Sorry if this is off topic. I'm seeing a bunch of this (and have been for ages) in my bind logs: http://pastebin.com/ydL0RhG4 (sample line for archives, when paste goes away: Nov 28 23:14:58 jet named[28427]: DNS format error from 120.204.202.200#53 resolving ns-os1.qq.com/AAAA: invalid response ) My understanding is qq.com is a Chinese IM service (which my flatmate uses). Dig doesn't tell me about any error; it merely doesn't return any AAAA records. Any suggestions on: - whether I should care, or just filter it out of my logcheck email - whether there's something I can fix - whether there's something I can do to figure out in more detail what's happening Note that this is my caching NS, on my home network (behind NAT) Thanks, Richard
AFAIK this is because the "primary nameserver" field in the SOA record doesn't one of the NS records in the delegation from the parent zone. Mark Andrews at ISC: https://lists.isc.org/pipermail/bind-users/2010-April/079804.html In theory this indicates a potential MITM attack, but more likely just ignorance of the people running the nameservers, so I'd just filter it. -Martin On Thu, 29 Nov 2012, Richard Hector wrote:
Sorry if this is off topic.
I'm seeing a bunch of this (and have been for ages) in my bind logs:
Nov 28 23:14:58 jet named[28427]: DNS format error from 120.204.202.200#53 resolving ns-os1.qq.com/AAAA: invalid response
On 29/11/12 10:17, Martin D Kealey wrote:
AFAIK this is because the "primary nameserver" field in the SOA record doesn't one of the NS records in the delegation from the parent zone.
Mark Andrews at ISC: https://lists.isc.org/pipermail/bind-users/2010-April/079804.html
Actually that's a secondary symptom, not the reason.
In theory this indicates a potential MITM attack, but more likely just ignorance of the people running the nameservers, so I'd just filter it.
What I have seen is some kind of device in the path doing packet inspection and not being able to understand the type you are requesting. When that happens, in some cases the reply is dropped, in other cases is mangled. You can't discard the presence of the Great Firewall from China, there are a few documented cases http://arstechnica.com/tech-policy/2010/03/china-censorship-leaks-outside-gr... http://www.renesys.com/blog/2010/06/two-strikes-i-root.shtml Cheers,
-Martin
On Thu, 29 Nov 2012, Richard Hector wrote:
Sorry if this is off topic.
I'm seeing a bunch of this (and have been for ages) in my bind logs:
Nov 28 23:14:58 jet named[28427]: DNS format error from 120.204.202.200#53 resolving ns-os1.qq.com/AAAA: invalid response
_______________________________________________ NZNOG mailing list NZNOG(a)list.waikato.ac.nz http://list.waikato.ac.nz/mailman/listinfo/nznog
-- Sebastian Castro DNS Specialist .nz Registry Services (New Zealand Domain Name Registry Limited) desk: +64 4 495 2337 mobile: +64 21 400535
On 29/11/12 10:17, Martin D Kealey wrote:
AFAIK this is because the "primary nameserver" field in the SOA record doesn't one of the NS records in the delegation from the parent zone.

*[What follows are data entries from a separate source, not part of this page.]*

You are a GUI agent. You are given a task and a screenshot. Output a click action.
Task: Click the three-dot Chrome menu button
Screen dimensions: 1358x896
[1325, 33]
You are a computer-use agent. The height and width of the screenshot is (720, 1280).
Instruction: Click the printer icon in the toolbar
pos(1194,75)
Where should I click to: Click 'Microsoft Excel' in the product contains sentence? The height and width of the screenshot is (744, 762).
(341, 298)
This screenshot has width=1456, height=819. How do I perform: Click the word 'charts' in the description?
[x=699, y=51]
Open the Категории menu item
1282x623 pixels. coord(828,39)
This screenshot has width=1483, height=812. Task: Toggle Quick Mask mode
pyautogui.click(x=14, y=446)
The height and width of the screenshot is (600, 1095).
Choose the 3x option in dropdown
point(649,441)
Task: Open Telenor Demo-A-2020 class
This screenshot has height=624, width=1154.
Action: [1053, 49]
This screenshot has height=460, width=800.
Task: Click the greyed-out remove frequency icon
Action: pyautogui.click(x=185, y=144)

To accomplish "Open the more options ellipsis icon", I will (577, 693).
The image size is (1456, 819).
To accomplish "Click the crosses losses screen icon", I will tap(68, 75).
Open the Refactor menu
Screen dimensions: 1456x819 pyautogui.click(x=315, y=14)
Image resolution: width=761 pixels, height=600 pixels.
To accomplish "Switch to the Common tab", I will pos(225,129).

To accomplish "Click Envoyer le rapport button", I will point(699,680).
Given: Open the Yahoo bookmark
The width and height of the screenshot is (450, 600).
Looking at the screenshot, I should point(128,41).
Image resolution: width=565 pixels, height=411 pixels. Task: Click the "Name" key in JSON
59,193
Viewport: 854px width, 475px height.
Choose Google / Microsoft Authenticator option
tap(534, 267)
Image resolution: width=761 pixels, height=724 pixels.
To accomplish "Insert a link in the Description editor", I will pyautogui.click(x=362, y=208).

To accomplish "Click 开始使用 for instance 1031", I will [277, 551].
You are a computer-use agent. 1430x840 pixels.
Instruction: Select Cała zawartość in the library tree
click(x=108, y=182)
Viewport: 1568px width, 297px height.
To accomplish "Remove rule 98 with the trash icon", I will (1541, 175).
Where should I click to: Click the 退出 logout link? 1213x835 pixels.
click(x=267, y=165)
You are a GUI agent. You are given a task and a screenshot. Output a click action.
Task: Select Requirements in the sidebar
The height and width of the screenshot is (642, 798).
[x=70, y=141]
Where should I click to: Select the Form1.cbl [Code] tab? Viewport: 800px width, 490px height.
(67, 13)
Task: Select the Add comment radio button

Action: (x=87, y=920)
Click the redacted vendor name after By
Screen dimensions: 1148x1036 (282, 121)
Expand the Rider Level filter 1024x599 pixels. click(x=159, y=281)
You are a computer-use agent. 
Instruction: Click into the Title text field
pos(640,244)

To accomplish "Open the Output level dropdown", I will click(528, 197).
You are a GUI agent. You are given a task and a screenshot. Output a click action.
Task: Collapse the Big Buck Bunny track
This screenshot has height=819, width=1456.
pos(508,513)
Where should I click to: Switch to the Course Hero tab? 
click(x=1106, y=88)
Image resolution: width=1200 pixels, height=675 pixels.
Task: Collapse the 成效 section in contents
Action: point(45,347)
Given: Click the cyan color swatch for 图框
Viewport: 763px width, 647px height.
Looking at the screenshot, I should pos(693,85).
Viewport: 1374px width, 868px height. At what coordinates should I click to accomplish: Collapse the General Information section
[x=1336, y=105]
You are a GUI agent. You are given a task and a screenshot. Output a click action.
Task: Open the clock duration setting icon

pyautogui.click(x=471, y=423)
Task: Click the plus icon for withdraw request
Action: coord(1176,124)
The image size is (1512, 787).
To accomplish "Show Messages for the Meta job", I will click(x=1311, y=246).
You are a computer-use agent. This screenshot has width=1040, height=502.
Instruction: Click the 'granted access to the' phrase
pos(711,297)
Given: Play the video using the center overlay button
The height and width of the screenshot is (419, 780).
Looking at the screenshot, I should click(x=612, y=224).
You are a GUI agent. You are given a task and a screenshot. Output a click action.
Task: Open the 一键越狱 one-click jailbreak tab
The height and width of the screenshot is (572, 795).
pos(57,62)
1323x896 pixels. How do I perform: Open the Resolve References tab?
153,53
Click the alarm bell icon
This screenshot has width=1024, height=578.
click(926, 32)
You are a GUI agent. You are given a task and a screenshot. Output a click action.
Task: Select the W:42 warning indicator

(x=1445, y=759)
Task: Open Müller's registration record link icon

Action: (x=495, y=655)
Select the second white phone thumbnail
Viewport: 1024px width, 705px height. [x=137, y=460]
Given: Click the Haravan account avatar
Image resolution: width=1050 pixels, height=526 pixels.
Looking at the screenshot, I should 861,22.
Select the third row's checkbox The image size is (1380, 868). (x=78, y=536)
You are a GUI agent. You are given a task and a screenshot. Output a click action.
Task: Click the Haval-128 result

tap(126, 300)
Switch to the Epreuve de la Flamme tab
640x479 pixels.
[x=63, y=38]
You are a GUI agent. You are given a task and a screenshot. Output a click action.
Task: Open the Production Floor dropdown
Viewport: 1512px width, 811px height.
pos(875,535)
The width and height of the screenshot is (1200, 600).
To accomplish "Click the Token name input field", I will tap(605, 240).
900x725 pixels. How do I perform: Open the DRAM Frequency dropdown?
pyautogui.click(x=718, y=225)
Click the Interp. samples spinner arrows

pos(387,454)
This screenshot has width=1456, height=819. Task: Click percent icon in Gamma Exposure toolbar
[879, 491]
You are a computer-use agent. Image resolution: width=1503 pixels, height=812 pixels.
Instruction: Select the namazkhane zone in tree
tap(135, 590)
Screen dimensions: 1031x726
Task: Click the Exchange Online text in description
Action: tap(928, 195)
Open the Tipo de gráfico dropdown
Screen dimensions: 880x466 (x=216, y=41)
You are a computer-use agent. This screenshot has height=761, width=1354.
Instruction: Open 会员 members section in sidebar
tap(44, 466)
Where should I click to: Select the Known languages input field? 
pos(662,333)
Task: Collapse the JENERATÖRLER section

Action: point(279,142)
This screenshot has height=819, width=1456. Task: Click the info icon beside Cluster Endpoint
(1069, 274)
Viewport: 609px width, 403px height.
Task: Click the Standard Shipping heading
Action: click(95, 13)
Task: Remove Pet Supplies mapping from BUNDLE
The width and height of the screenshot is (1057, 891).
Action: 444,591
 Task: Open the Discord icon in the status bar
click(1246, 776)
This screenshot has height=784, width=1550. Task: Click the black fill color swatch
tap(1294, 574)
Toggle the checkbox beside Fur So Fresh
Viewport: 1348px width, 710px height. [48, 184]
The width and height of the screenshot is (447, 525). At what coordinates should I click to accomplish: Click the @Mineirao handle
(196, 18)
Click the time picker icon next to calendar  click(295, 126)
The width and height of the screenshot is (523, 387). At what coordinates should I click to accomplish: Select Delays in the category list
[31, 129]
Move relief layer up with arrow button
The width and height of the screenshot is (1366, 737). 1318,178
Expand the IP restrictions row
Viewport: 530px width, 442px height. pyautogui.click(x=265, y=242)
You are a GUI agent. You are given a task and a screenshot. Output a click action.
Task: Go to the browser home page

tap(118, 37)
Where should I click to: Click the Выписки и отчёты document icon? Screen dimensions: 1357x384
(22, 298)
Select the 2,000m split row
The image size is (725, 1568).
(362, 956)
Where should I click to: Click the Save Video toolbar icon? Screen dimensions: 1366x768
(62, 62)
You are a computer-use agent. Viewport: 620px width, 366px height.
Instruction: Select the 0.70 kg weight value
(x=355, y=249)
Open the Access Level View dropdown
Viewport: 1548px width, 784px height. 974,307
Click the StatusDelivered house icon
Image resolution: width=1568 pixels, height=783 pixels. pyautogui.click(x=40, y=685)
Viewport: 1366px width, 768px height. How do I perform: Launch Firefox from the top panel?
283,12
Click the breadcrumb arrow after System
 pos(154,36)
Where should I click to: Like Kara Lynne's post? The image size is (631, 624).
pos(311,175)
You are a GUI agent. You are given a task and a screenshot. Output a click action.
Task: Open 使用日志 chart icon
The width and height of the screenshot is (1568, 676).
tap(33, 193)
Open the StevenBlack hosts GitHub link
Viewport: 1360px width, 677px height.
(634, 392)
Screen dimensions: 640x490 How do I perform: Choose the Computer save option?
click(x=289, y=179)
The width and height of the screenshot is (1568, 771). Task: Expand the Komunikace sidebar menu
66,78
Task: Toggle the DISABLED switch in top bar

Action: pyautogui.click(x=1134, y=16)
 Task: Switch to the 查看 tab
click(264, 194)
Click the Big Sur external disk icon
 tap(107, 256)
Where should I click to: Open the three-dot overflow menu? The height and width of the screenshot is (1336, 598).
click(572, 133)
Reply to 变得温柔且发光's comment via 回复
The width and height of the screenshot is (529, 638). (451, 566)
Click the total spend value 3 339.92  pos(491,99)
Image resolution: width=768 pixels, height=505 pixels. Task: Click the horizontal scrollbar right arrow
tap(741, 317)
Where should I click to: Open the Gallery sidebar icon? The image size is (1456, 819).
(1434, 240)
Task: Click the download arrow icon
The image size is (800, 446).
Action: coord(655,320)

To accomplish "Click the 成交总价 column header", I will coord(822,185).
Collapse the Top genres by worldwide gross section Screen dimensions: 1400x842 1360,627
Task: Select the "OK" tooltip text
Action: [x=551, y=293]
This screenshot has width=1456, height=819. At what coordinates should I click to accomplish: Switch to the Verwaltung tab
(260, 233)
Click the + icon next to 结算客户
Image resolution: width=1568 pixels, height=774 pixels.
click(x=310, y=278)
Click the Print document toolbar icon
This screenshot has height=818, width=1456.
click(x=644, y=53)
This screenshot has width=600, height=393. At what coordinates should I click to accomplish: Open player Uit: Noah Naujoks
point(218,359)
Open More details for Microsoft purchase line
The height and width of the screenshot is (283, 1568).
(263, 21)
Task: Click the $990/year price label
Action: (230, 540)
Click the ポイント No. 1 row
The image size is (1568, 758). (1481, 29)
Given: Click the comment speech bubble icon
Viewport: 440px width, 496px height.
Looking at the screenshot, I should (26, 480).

Absolutely not. The SOA primary name server not being one of the delegated name servers is not an error, in fact it's a common configuration. Case in point, nz and its 2LDs are configured: @ SOA loopback.dns.net.nz. soa.nzrs.net.nz. 2012112944 900 300 604800 3600 NS ns1.dns.net.nz. NS ns2.dns.net.nz. NS ns3.dns.net.nz. NS ns4.dns.net.nz. NS ns5.dns.net.nz. NS ns6.dns.net.nz. NS ns7.dns.net.nz. "loopback.dns.net.nz" points to 127.0.0.1, and you'll notice that it's not in the or parent delegation. This was originally done to deal with broken/misconfigured Microsoft Windows hosts sending DNS updates to the NZ nameservers as part of their network initialisation; the update process would look up the primary name server in the SOA, and send the update there. The updates were ignored, of course, but produced a steady stream of unnecessary traffic. Setting the primary nameserver to "loopback.dns.net.nz", address 127.0.0.1, meant that the update would get sent up the broken host's own backside. In reality, none of the listed name servers are primary. The actual primaries (two) are not reachable from the Internet at large, so the "primary nameserver" is not useful information to anyone. (Such "hidden primaries" are pretty much standard equipment on significant DNS infrastructures.) No part of normal DNS name resolution uses the SOA primary nameserver field. (You do get a copy of the SOA record in negative responses, but in that case the primary name server field is not used.)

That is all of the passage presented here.